* _Try it_
For the material below, return exactly the lines starting at the one holding "Where should I" and ending at the one holding "Click the URL input field", counting both as part of the range.

* _Working data_
>>>
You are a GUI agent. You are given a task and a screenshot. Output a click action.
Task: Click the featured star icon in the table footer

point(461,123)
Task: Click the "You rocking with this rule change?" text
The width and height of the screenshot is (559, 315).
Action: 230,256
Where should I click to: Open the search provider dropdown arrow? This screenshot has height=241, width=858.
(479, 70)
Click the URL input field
<<<
>>>
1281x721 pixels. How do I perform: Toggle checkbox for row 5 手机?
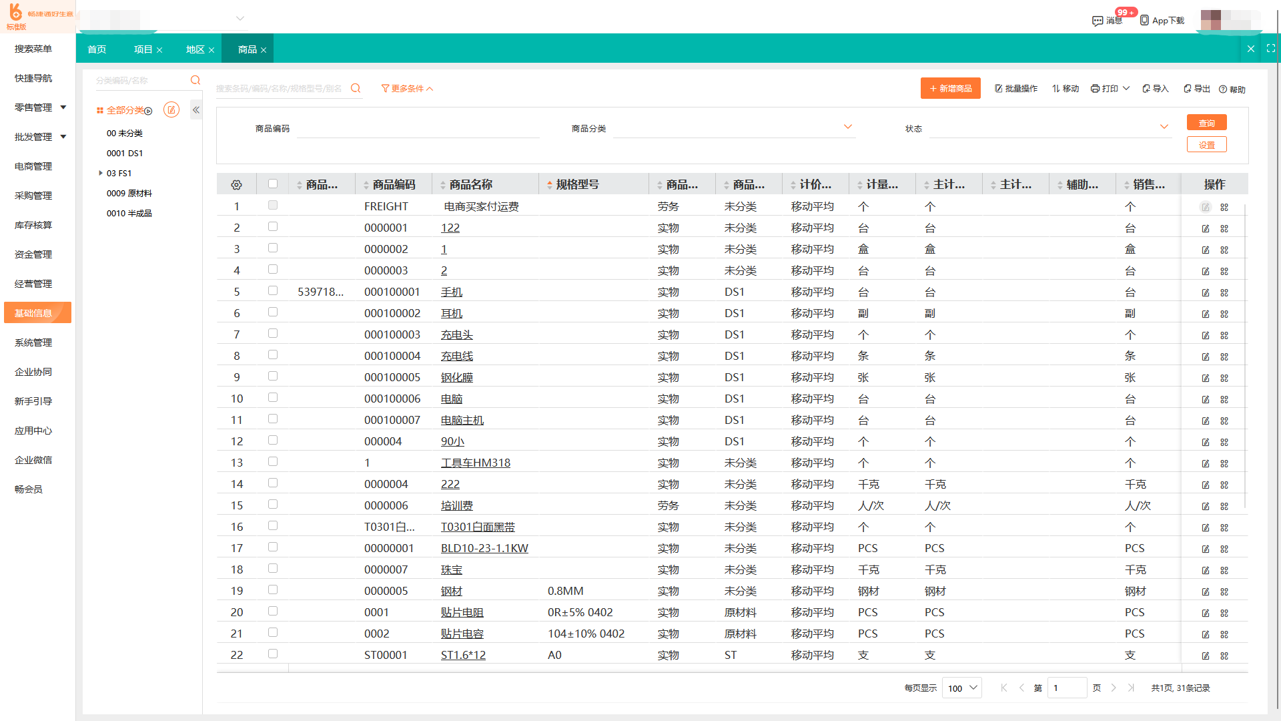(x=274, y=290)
<<<
* _Expected answer_
Where should I click to: Open the search provider dropdown arrow? This screenshot has height=241, width=858.
(479, 70)
Click the URL input field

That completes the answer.